A paisagem da Lagoa do Peixe, no período de maior incidência de aves migratórias, que vai de outubro a abril, lembra o Pantanal Mato-Grossense, com revoadas de pássaros de todas as cores e tamanhos. As diferenças entre as duas regiões são quase todas a favor do parque gaúcho, do ponto de vista de quem quer observar as aves. A área é um quarto da do Parque Nacional do Pantanal, mas concentra grandes aglomerados de flamingos, maçaricos-grandes-de-perna-amarela e trinta-réis-boreais em cinco habitats – a área costeira, a lagoa, o campo, o banhado e a mata. Além disso, o acesso ao Parque Nacional Lagoa do Peixe é bem mais fácil, já que o lugar está a 210 quilômetros de Porto Alegre. Esse percurso é feito em pouco mais de duas horas de carro, por novíssimas estradas asfaltadas. O parque ocupa parte da área dos municípios de Mostardas e Tavares. O primeiro, uma pequena cidade em estilo açoriano com 12.000 habitantes, possui as melhores acomodações. Ali é possível também contratar o transporte em veículos fora-de-estrada e um guia conhecedor da região e das técnicas de observação de aves. Para conhecer o parque, o ideal é procurar o escritório do Ibama no município ou a única agência de turismo da cidade, que negocia pacotes para a visita.

O turismo de observação de pássaros é considerado uma terapia. Consiste em longas e silenciosas caminhadas para fotografar ou simplesmente analisar, com a ajuda de binóculo e luneta, o comportamento e as características das aves. As áreas abertas, como é o caso da Lagoa do Peixe, são as que permitem a melhor visualização. Em florestas, é comum recorrer-se a um gravador para registrar o canto do pássaro, de longe, e depois repeti-lo, tentando fazer a ave se aproximar. Num caderninho, anotam-se detalhes como a coloração da plumagem, o tamanho e o formato da ave. Informações importantes para, depois, identificar a espécie com a ajuda de manuais de ornitologia. Não é raro observadores amadores registrarem espécies dadas como extintas.

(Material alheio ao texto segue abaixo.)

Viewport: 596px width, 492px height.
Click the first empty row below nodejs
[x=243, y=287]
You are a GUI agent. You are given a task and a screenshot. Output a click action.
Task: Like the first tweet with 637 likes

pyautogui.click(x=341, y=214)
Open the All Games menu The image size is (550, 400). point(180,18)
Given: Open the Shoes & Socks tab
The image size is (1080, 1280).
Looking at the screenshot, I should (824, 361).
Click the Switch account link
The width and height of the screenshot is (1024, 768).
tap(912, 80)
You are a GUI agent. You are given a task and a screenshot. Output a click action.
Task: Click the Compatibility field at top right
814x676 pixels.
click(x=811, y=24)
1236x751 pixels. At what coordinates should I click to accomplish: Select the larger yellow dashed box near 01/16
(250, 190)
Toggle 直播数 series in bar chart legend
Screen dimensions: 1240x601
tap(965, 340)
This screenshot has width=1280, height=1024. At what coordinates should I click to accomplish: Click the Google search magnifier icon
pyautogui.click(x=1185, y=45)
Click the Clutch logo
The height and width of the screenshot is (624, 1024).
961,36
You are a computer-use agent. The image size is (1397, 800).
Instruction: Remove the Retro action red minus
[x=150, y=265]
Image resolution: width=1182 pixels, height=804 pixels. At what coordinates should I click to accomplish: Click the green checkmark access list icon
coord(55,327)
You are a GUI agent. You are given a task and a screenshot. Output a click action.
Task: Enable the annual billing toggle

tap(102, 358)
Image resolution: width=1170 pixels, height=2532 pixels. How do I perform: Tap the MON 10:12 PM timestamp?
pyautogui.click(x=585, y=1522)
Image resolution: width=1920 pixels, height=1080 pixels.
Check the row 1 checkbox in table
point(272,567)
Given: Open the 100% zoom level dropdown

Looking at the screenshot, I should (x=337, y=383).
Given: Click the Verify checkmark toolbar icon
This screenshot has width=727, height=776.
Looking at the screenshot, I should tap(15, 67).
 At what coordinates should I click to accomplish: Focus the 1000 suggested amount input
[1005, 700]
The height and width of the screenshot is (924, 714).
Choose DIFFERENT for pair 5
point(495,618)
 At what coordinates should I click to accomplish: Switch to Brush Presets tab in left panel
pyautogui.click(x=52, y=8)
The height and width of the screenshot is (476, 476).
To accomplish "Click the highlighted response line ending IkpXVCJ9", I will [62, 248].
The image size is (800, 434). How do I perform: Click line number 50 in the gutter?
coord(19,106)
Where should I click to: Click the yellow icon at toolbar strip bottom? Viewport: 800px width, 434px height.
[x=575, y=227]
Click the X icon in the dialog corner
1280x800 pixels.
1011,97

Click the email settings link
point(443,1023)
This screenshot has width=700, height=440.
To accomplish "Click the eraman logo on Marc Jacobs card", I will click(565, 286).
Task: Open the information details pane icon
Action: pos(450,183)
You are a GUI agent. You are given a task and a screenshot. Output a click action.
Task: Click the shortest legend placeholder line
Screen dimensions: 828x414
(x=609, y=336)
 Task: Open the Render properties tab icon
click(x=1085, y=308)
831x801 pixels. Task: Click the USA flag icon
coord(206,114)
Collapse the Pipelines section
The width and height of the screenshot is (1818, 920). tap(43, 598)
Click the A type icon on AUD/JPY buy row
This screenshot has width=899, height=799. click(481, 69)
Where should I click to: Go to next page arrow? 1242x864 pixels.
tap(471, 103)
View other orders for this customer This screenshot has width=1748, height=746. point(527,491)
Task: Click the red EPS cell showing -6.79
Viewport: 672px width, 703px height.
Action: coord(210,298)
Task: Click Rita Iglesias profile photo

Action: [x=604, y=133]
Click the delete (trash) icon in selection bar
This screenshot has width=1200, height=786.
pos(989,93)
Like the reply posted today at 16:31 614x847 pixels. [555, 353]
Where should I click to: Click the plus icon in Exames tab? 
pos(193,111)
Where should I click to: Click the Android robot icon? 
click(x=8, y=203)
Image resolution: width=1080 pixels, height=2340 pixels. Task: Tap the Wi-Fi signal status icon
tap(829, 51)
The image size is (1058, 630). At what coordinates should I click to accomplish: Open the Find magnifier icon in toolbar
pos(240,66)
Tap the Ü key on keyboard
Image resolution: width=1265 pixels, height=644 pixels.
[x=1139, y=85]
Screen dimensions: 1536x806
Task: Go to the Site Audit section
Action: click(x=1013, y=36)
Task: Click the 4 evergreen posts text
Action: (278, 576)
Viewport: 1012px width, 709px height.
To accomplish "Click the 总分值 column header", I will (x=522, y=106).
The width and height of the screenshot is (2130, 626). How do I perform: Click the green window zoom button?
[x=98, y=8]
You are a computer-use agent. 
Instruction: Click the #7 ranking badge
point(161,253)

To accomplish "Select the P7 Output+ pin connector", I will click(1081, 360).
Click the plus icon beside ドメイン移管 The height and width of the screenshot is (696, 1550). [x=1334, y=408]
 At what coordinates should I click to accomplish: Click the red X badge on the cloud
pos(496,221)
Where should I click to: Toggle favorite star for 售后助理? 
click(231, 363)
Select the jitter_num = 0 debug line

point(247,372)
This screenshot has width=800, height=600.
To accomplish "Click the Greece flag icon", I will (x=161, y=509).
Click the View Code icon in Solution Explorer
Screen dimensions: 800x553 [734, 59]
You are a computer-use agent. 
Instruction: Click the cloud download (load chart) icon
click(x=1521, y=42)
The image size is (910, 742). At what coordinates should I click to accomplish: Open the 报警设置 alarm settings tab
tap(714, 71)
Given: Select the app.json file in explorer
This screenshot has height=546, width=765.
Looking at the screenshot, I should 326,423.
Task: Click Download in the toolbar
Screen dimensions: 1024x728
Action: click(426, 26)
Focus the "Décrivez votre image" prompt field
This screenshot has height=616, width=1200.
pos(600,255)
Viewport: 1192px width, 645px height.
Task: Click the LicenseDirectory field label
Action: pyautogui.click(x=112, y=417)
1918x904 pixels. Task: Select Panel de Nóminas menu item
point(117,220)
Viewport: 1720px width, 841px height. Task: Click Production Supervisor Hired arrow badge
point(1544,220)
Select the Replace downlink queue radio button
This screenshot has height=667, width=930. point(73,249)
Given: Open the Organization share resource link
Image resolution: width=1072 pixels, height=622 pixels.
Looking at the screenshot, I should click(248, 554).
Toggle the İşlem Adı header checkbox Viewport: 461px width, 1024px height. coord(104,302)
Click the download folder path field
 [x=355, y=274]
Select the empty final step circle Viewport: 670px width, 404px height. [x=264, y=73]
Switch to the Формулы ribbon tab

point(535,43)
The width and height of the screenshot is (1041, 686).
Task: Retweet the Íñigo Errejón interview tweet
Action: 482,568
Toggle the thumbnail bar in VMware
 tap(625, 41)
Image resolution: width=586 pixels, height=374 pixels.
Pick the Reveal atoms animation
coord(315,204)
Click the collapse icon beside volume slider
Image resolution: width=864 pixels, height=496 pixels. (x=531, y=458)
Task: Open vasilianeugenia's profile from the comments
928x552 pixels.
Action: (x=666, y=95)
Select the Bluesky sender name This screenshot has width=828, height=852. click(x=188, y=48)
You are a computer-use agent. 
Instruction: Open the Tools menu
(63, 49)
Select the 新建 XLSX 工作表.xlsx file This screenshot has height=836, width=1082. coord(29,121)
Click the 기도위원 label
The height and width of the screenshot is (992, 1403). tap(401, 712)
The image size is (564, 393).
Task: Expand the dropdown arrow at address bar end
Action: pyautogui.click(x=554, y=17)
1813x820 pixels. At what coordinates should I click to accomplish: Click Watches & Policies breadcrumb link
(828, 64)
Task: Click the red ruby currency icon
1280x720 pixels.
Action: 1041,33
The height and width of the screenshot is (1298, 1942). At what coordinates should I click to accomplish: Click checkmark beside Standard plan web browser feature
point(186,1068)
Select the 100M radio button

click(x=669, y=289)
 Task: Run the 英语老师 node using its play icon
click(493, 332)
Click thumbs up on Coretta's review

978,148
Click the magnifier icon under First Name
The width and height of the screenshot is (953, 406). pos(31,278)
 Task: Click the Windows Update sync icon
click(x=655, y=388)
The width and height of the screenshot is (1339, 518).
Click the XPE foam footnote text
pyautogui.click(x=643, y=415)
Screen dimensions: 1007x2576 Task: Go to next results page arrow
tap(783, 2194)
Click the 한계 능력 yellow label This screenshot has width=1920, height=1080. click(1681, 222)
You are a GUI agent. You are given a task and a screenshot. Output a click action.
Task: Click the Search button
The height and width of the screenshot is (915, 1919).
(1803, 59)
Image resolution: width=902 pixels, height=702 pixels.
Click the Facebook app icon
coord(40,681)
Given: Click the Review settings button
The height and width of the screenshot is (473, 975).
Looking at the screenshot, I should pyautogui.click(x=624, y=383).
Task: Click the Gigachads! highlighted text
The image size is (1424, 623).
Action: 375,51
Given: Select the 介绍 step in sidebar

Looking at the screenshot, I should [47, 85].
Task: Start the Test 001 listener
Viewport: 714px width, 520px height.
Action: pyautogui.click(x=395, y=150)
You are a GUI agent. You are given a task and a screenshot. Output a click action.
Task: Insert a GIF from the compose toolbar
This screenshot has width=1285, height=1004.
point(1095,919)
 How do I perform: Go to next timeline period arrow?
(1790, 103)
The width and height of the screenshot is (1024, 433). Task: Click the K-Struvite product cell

Nos Estados Unidos, a observação tem mais de 10.000 adeptos. Há os especializados, que viajam apenas para ver aves de rapina ou beija-flores. No Brasil, o segundo país em variedade de aves – com mais de 1.600 espécies –, calcula-se que existam 1.000 praticantes organizados em clubes como o do Rio de Janeiro, com 200 associados. Muitos costumam comparar suas listas de pássaros observados. Alguns já anotaram ter visto mais de 7.000 variedades – das 10.000 espécies catalogadas no mundo. "Certa vez, no Peru, um grupo de turistas americanos deixou de assistir ao impressionante espetáculo de dezenas de araras comendo argila do barranco de um rio", conta Luiz Claudio Marigo, fotógrafo de natureza e membro do Clube de Observadores de Aves do Rio de Janeiro. "Eles preferiram ir para outro lugar porque já tinham a arara em sua lista."

No Brasil, são ótimos pontos de observação também o Pantanal, o Parque Nacional das Emas, em Goiás, o Arquipélago de Abrolhos e os Lençóis Maranhenses. O Parque Lagoa do Peixe prima pela diversidade de habitats e pela abundância de alimento. A lagoa tem apenas 30 centímetros de profundidade média, com ótimas condições para a proliferação do plâncton, alimento de crustáceos apreciado por peixes e aves. No começo da manhã ou no fim da tarde, a lagoa e seus arredores tornam-se um gigantesco restaurante de aves.